I woke at the Pine Creek pack station to find four other cars parked nearby, probably headed for the nearby Tungstar Bowls. I stupidly tried to follow the trail for awhile, which involved stream crossings, undergrowth, downed trees, and general slow going. I eventually emerged onto the open north-facing slopes above, and carefully skinned up the hard snow to the old road that is the Pine Creek trail. I soon realized that skinning was the wrong way to approach the long, steep sidehill, and switched to crampons, which worked much better on the supportive snow. I cramponed all the way to where the trail re-enters the woods, then resumed skinning on the gentler climb to Lower Pine Lake.
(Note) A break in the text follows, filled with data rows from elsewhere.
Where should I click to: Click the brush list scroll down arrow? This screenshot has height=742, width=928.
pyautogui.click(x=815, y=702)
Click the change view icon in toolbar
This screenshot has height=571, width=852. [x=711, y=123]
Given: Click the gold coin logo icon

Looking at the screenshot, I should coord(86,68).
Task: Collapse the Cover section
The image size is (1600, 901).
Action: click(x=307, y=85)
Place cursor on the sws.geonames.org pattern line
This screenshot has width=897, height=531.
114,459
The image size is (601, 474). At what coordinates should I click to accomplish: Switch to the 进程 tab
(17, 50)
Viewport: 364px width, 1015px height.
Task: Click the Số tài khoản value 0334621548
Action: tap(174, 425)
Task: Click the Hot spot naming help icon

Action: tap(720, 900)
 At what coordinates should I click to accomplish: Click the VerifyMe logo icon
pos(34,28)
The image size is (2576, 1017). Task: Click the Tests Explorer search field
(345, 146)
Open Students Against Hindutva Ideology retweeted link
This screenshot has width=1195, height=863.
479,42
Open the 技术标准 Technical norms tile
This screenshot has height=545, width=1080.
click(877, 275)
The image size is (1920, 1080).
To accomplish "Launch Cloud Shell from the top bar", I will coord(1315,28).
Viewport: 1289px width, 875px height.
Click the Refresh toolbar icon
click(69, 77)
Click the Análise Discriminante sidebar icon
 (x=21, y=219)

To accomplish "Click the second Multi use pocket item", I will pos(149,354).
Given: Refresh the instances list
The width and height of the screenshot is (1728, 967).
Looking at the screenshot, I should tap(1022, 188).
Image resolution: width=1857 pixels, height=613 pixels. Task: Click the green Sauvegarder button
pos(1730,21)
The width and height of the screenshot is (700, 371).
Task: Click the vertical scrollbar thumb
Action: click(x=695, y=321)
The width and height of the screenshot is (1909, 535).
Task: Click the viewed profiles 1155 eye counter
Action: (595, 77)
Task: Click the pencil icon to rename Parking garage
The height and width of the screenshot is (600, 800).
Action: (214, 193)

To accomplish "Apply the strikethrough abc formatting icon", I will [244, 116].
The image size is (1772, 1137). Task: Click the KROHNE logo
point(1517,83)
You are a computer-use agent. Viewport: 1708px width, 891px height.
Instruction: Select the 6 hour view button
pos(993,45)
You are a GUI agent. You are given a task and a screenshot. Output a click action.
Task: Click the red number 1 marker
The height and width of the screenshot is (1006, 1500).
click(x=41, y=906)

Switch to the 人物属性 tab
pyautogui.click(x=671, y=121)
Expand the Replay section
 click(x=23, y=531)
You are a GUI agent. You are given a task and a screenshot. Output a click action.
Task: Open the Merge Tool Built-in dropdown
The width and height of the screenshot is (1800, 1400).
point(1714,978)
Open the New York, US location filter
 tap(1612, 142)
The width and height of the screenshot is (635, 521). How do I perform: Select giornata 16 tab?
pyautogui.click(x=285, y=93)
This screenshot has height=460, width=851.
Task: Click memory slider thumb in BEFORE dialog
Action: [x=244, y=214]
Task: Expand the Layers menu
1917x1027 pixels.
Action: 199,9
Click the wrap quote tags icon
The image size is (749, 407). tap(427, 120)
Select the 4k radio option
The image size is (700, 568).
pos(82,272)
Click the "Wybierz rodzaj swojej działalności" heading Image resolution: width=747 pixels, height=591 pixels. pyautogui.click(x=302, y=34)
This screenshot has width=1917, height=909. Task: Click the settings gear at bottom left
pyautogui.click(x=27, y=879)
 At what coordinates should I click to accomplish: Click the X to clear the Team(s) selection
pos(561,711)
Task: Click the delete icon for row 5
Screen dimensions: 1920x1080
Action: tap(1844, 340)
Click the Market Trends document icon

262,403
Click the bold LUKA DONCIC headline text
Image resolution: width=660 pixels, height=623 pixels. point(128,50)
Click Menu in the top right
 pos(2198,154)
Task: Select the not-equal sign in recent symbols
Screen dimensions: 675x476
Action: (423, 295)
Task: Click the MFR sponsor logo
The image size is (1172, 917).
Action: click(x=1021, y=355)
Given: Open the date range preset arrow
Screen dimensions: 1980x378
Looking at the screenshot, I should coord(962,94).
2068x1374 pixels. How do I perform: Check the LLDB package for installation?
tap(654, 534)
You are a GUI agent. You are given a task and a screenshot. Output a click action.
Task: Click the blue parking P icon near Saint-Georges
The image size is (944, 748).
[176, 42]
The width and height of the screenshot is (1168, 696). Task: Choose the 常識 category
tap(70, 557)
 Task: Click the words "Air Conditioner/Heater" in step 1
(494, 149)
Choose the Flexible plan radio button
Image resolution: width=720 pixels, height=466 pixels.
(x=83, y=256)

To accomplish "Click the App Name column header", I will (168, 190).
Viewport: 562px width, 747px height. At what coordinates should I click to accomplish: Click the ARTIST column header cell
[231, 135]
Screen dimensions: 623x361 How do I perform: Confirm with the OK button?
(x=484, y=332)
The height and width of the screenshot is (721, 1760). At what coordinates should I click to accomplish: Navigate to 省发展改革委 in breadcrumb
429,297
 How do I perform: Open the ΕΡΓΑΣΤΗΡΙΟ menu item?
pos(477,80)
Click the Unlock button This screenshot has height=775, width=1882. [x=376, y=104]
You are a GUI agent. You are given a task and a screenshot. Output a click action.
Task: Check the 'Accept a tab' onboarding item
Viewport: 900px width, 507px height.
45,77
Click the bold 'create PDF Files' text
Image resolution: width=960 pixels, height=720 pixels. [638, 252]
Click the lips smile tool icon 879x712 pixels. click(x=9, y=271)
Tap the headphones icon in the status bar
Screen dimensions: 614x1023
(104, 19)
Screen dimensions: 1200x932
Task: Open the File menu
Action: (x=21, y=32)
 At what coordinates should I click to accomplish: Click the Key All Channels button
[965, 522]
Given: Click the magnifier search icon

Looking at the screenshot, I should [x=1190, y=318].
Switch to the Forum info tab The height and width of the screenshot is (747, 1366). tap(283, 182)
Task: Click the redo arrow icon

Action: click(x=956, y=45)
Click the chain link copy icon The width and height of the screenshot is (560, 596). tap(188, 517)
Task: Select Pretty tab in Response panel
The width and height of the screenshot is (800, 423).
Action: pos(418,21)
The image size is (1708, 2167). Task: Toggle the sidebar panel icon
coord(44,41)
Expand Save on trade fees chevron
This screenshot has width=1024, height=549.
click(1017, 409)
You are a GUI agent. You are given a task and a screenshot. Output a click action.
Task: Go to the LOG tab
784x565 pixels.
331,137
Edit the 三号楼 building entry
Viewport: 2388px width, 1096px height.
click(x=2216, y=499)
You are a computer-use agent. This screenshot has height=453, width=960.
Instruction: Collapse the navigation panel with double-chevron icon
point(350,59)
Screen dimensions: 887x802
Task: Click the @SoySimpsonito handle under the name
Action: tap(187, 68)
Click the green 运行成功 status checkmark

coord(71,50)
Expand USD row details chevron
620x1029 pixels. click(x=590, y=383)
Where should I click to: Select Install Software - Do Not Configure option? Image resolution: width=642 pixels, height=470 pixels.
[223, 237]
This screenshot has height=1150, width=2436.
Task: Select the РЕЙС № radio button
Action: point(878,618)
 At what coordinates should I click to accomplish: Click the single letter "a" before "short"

Royce Col in the distancde

The trail goes around the lake’s north side, then takes an odd path through the woods, marred by giant steps poorly constructed by the local packers, but I had the luxury of skipping all that, skinning directly across the buried lake, then following a mostly-open ridge past Upper Pine Lake and Honeymoon Lake. From there I continued up-valley along a stream, buried under six or eight feet of snow, then up the broad slope to the col, which promised excellent high-speed skiing on the return. Once through the col, I skirted the third Royce Lake, then angled for the north side of Feather, where the couloir hides. Along the way I noted that Royce has a number of good lines on its east side, one wrapping around to the north.

Seven Gables

After more increasingly-desperate skinning, I switched to boots and headed up the couloir. The snow was a mix of solid but edge-able crust and wind-packed powder, promising decent but not amazing skiing. I found bits of an old boot-pack, but this couloir is far enough from the trailhead not to see much traffic. I left my skis and such at the top of the couloir, then awkwardly scrambled a bit of easy third class to the summit ridge, where I walked the hard snow to the summit. I found a relatively new PVC register canister placed by the ubiquitous Jonathan, in which he mused that the previous register may have been lost in the many deep cracks around the summit. It was relatively windless, so I spent some time sitting around, taking pictures and checking out ski lines on the surrounding peaks. Gemini and Hilgard both had some great-looking skiing, but are unfortunately a bit too far in to be a reasonable day.

Time to launch

I returned to my skis, put them in “fun mode,” and launched down the couloir. I found the crust mostly edge-able and not chattery, and the hardened powder downright fun, as I cut loose a torrent of chunks that I paused from time to time to let pass. Right near the exit I even found a few turns of genuine powder — the high north-facing snow had not yet transitioned to Spring. I tried to maintain speed and elevation going back through the lakes, but had an arduous skate on the small rise back to Royce Col. The other side was every bit as fun as I had imagined, as I made huge, swooping, high-speed turns down toward the woods. I stayed high and right past the Pine Lakes, finding the old tracks of another skier with the same idea. I continued staying high above the trailhead, dropping down only when I was almost straight above the pack station. While this landed me in some nasty avalanche debris at the very end, it was far more pleasant than following the trail, and would also serve as a better route up the next day.